Collected data:

§

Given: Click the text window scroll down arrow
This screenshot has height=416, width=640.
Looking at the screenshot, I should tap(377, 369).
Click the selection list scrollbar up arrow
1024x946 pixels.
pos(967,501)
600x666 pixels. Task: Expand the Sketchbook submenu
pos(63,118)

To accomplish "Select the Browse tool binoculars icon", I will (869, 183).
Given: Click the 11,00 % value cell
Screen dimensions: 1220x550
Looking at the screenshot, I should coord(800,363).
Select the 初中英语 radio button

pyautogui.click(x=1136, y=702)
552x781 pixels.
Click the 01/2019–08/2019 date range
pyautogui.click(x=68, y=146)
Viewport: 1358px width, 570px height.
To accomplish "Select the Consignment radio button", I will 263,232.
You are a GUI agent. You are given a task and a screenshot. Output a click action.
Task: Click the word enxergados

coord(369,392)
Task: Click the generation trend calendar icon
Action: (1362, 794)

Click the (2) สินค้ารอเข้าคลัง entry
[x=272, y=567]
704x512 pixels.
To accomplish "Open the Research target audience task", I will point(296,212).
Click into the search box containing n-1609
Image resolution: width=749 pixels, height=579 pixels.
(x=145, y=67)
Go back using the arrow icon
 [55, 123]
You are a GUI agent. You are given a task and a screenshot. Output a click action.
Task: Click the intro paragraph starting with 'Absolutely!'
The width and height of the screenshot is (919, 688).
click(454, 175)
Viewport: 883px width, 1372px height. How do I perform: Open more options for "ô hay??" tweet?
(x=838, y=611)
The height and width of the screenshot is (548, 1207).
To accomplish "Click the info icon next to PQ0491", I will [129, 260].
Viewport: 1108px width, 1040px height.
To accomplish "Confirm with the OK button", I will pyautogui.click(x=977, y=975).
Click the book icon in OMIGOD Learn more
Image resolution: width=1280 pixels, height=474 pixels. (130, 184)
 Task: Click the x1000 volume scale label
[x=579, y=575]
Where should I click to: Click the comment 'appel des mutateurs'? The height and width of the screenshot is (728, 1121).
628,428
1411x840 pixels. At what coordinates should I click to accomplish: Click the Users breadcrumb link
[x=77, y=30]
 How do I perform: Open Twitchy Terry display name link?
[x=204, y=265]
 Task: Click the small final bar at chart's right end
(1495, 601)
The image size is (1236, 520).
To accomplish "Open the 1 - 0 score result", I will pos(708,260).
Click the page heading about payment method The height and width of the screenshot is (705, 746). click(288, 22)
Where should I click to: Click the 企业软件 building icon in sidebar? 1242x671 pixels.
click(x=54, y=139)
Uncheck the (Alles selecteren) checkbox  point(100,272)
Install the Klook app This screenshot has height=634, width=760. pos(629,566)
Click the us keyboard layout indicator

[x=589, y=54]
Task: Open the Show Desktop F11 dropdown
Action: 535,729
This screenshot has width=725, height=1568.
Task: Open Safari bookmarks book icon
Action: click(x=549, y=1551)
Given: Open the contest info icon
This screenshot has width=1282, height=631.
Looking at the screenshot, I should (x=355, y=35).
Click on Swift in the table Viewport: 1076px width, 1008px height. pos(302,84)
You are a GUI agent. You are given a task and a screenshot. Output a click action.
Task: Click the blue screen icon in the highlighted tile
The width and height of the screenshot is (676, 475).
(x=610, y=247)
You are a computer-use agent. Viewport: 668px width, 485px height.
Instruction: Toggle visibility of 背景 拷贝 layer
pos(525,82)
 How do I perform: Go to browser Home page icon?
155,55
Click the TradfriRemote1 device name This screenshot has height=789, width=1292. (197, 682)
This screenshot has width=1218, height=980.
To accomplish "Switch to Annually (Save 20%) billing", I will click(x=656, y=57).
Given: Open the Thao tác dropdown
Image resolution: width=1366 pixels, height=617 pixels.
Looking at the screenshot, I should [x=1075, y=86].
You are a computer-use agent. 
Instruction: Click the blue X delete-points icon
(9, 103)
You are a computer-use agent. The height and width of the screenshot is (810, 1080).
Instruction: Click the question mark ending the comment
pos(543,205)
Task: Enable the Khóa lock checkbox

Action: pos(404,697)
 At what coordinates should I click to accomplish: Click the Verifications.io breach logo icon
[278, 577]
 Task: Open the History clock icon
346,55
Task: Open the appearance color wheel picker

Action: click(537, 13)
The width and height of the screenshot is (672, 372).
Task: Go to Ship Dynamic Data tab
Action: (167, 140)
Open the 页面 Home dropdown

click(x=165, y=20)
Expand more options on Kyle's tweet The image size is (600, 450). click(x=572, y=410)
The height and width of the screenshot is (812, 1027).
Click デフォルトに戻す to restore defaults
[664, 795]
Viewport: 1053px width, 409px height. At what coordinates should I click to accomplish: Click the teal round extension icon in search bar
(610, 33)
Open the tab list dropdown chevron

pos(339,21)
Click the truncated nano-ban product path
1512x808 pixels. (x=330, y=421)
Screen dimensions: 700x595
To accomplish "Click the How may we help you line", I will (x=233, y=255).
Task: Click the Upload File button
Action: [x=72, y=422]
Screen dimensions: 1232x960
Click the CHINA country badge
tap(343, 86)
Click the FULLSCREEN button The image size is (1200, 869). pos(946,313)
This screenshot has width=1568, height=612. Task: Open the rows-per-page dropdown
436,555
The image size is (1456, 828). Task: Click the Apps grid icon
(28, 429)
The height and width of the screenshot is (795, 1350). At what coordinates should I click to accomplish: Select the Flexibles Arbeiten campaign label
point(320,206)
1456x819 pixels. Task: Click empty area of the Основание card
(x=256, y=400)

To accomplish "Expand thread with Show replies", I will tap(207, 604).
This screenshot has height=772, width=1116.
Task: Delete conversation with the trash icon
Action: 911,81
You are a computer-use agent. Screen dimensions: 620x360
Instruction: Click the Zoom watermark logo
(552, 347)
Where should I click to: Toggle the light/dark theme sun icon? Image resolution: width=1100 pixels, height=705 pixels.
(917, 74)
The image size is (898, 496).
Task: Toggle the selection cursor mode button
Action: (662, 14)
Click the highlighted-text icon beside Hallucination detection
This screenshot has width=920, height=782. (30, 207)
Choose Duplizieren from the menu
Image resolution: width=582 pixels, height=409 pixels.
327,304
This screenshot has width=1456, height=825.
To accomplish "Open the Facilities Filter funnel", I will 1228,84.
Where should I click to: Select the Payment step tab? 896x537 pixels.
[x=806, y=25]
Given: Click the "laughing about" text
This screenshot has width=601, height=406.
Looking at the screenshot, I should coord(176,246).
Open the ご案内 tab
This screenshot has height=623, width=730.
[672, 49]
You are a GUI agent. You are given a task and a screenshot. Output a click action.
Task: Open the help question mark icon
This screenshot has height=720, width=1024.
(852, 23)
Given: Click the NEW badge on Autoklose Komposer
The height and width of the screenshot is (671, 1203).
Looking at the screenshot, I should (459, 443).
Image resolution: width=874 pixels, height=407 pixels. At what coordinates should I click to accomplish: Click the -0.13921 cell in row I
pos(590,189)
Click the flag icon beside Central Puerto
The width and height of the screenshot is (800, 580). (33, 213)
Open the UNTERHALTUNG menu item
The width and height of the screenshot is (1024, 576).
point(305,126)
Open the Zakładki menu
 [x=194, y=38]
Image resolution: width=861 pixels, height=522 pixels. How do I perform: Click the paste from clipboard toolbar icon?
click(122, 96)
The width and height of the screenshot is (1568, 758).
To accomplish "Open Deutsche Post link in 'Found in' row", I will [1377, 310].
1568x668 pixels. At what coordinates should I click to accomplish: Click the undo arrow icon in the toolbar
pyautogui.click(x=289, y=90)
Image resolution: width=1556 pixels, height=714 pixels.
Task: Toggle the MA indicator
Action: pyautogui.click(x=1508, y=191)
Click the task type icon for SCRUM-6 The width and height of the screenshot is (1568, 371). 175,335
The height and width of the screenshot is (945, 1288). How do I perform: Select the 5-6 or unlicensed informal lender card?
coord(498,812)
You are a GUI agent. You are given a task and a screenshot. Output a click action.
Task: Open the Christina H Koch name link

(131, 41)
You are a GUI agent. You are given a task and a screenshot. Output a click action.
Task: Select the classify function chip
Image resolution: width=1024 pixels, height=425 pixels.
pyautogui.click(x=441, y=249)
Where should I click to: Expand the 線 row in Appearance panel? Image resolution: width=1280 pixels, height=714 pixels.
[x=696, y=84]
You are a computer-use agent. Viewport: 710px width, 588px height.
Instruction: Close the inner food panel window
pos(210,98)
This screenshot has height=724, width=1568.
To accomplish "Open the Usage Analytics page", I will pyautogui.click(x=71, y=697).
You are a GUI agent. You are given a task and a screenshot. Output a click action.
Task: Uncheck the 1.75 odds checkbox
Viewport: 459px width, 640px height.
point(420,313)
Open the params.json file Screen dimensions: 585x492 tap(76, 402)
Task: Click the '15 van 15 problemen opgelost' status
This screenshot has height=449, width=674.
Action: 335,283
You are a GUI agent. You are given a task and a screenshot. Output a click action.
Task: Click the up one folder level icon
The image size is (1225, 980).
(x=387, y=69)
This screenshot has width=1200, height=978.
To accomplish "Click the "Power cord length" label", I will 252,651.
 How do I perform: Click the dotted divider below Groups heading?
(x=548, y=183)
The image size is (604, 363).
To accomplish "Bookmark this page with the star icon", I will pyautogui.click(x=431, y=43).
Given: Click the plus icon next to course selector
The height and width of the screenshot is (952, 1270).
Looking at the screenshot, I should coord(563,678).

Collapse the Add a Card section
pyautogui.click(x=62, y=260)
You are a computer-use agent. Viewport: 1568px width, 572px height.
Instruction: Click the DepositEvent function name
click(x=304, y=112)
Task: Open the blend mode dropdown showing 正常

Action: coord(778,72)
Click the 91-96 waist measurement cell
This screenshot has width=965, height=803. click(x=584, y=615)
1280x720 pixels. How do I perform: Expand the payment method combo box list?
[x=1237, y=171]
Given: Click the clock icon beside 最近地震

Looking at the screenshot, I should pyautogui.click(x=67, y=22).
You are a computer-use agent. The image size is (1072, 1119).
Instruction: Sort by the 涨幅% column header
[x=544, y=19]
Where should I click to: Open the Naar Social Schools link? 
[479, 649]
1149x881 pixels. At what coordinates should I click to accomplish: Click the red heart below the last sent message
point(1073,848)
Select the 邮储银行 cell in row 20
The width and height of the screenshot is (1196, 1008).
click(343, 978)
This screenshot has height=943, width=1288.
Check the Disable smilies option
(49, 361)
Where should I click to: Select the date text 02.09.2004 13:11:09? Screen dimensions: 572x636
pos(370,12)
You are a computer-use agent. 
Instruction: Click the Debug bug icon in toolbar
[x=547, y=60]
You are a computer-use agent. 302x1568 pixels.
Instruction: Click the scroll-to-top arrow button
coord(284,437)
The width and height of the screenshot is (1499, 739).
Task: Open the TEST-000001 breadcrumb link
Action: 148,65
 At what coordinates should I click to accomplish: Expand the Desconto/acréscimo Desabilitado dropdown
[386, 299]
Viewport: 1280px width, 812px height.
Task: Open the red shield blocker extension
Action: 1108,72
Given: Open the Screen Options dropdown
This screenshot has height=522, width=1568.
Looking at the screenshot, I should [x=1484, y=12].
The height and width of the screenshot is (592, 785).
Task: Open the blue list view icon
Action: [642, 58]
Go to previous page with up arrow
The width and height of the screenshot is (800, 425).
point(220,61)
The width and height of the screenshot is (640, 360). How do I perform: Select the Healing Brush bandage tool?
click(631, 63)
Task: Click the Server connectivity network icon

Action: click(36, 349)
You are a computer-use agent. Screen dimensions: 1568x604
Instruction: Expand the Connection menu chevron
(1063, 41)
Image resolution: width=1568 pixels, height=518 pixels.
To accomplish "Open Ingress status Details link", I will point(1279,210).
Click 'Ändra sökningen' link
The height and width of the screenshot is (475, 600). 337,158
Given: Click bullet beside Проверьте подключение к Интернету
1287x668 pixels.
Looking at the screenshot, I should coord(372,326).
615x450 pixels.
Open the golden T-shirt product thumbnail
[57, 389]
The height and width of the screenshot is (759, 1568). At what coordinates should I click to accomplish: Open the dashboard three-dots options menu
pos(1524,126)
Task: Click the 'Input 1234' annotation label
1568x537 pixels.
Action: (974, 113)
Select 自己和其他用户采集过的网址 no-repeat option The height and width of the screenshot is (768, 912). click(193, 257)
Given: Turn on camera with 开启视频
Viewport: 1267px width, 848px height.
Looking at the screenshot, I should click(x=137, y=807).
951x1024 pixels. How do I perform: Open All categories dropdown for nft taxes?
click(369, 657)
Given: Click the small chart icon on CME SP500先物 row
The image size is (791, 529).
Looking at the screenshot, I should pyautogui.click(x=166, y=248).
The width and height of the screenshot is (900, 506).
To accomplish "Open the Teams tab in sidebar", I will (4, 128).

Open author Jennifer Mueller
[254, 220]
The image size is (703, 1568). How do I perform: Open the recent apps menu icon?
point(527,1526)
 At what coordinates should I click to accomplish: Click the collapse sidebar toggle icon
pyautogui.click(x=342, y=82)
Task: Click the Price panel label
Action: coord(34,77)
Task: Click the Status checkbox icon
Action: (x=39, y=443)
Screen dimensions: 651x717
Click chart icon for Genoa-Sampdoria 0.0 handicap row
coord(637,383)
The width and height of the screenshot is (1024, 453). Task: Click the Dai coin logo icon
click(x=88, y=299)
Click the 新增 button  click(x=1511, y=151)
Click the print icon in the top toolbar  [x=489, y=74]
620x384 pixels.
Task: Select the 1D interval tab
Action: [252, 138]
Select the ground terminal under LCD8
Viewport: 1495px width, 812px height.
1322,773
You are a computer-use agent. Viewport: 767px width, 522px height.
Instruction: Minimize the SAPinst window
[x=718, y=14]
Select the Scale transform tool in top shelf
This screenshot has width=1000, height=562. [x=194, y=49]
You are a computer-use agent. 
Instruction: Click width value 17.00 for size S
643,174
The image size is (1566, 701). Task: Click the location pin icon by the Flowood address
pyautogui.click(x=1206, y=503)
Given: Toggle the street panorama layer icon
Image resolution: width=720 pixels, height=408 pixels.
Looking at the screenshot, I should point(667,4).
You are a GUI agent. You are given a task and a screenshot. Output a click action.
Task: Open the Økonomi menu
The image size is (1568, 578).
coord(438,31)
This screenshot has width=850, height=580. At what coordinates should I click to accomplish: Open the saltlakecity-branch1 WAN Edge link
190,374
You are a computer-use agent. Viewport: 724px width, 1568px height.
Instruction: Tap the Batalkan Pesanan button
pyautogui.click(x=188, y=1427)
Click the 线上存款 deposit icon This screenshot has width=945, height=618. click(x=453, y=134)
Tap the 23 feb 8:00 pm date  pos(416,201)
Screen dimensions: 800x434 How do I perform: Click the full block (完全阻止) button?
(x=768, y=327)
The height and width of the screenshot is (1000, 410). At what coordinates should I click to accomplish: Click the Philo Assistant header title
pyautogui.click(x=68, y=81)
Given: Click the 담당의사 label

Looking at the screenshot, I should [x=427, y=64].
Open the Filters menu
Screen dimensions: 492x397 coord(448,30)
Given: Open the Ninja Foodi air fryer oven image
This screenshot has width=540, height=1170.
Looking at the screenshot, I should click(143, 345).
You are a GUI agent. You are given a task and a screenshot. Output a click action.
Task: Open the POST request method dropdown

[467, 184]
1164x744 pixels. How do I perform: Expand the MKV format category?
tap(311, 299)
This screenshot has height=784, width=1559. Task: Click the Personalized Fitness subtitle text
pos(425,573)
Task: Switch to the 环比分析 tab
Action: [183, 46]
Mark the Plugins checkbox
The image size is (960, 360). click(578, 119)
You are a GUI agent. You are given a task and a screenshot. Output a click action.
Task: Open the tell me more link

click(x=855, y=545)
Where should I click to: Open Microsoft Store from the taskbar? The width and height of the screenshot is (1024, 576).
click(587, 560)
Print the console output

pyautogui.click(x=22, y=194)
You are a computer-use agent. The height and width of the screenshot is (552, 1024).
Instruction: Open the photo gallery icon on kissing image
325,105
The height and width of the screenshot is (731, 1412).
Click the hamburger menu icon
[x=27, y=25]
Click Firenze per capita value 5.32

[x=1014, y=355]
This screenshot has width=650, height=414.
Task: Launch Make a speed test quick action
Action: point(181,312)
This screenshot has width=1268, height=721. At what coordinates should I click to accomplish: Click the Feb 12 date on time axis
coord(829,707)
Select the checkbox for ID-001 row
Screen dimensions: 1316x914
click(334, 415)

§

Exercise goal. Copy out each line of the data that includes the string "about".

Exercise result.
Click the page heading about payment method The height and width of the screenshot is (705, 746). click(288, 22)
Given: Click the "laughing about" text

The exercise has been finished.